With Michael Kinyon I wrote a paper investigating latin squares
with the maximum possible number of 3x3 subsquares.
van Rees showed that you can never have more than
n^{2}(n-1)/18 subsquares of order 3 in a latin square of order
n. Moreover, he conjectured that this bound is achievable only when n
is a power of 3.

In our paper we found a number of algebraically interesting loops/quasigroups whose Cayley tables achieve the van Rees bound. Here they are:

- van Rees loops of order 27
If you want to know what format this file is in, it is my usual latin squares format. The van Rees loops of order 27 that we found, in the order that they are in the file, are as follows. For each we give a 3-vector G which specifies the orders of the automorphism, autotopism and autoparatopism groups respectively.

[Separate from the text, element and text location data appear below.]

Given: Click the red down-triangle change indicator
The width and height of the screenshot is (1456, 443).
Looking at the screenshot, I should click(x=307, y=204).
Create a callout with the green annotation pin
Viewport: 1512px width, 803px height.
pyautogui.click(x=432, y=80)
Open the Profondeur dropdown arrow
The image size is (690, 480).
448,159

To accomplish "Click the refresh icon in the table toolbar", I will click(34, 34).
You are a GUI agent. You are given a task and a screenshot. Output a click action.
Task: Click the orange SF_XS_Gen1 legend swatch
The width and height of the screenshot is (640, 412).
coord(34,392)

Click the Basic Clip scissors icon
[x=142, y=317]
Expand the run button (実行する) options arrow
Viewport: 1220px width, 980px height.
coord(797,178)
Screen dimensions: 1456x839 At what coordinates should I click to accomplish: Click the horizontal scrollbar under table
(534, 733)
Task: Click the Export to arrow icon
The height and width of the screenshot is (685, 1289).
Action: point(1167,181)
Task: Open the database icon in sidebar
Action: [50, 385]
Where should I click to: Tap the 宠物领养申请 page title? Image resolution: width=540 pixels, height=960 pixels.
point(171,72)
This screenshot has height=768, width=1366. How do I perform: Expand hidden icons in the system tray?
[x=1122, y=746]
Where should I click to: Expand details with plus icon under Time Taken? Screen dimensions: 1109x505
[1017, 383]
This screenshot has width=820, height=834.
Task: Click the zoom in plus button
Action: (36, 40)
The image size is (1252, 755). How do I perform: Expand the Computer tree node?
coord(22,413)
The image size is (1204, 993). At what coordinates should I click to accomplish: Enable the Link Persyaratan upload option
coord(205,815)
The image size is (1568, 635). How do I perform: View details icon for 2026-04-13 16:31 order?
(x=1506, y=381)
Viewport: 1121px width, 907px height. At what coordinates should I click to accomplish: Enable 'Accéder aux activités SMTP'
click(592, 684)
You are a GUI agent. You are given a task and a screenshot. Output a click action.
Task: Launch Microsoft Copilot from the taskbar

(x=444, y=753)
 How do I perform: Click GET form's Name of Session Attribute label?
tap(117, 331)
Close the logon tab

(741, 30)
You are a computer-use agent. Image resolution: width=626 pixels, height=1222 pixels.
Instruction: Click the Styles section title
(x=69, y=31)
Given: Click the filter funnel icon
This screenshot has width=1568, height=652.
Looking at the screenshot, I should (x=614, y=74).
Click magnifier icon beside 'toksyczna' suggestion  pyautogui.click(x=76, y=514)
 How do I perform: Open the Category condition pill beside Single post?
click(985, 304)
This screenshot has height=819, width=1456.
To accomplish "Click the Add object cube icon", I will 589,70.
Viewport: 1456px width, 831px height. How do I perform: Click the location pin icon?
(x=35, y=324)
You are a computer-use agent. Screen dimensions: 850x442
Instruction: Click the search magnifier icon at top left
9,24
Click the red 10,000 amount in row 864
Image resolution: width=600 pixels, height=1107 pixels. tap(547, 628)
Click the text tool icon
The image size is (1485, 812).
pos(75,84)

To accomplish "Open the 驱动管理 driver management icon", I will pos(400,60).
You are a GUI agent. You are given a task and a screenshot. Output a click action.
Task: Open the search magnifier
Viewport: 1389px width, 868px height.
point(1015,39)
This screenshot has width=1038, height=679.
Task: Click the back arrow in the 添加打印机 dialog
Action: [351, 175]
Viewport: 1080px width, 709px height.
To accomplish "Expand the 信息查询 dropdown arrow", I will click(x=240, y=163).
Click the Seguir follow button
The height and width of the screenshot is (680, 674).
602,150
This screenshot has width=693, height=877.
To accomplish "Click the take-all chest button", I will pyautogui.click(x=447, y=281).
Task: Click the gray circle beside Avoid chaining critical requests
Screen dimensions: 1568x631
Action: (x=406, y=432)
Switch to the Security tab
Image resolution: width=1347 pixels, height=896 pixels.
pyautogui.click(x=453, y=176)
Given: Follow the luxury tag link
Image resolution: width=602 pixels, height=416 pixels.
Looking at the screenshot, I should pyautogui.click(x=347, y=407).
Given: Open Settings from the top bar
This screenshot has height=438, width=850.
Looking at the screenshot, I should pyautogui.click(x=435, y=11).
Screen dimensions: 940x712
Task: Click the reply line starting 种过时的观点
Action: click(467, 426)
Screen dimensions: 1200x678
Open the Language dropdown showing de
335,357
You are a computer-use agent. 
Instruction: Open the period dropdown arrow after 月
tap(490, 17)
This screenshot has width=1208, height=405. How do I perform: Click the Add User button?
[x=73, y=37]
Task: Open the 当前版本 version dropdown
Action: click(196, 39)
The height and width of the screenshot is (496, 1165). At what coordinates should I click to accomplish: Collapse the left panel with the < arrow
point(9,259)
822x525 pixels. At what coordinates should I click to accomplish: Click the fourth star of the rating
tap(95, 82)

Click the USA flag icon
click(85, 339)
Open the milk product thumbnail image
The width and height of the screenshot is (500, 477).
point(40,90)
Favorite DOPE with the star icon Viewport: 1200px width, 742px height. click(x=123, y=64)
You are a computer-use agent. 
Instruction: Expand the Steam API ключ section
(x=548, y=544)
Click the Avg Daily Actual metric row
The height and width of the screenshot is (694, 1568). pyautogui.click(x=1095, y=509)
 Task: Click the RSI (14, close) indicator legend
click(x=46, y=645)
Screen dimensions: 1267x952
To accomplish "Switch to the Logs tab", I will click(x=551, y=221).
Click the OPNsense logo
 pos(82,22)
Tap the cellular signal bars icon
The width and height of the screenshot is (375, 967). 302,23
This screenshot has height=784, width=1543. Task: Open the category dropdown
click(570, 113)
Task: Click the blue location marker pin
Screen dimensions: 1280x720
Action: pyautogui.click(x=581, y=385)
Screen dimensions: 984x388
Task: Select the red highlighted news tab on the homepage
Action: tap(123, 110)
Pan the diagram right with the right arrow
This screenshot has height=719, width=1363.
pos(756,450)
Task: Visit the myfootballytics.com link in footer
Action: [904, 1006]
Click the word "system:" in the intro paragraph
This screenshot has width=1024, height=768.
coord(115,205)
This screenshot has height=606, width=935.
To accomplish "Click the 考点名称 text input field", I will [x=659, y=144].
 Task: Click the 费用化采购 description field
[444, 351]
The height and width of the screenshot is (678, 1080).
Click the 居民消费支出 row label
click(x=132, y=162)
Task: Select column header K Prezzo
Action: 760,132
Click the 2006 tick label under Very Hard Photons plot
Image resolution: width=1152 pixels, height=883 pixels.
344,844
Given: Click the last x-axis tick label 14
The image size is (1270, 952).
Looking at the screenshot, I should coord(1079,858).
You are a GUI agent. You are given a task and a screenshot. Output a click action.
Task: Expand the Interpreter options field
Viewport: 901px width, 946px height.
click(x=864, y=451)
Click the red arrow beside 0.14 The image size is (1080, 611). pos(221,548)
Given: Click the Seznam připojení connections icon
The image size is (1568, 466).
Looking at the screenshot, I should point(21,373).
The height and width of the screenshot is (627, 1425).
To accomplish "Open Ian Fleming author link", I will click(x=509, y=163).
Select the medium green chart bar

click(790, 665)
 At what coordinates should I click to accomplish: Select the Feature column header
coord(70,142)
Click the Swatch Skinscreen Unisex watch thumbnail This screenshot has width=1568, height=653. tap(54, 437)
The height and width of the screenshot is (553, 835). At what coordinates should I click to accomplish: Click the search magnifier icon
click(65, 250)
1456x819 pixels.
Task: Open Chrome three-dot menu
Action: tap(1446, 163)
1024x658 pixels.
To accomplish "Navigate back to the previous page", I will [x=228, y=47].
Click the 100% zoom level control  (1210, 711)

- The elementary abelian 3-group. G=[11232,8188128,49128768]
- The non-abelian 3-group of exponent 3. G=[432,314928,1889568]
- A noncommutative, weak inverse property (WIP) loop. G=[216,17496,104976]
- A universal left conjugacy closed, left inverse property loop. G=[18,11664,23328]
- A commutative WIP loop (isotopic to a Steiner quasigroup that is not the affine one). G=[54,34992,209952]
- A CC (conjugacy closed) loop. G=[54,39366,236196]
- Another CC loop. G=[108,78732,472392]
- A bol loop. G=[72,34992,69984]
- A loop with all nuclei trivial (the only such in this list). G=[72,34992,69984]

- a van Rees Steiner quasigroup of order 81 that does not satisfy Marczak's identity.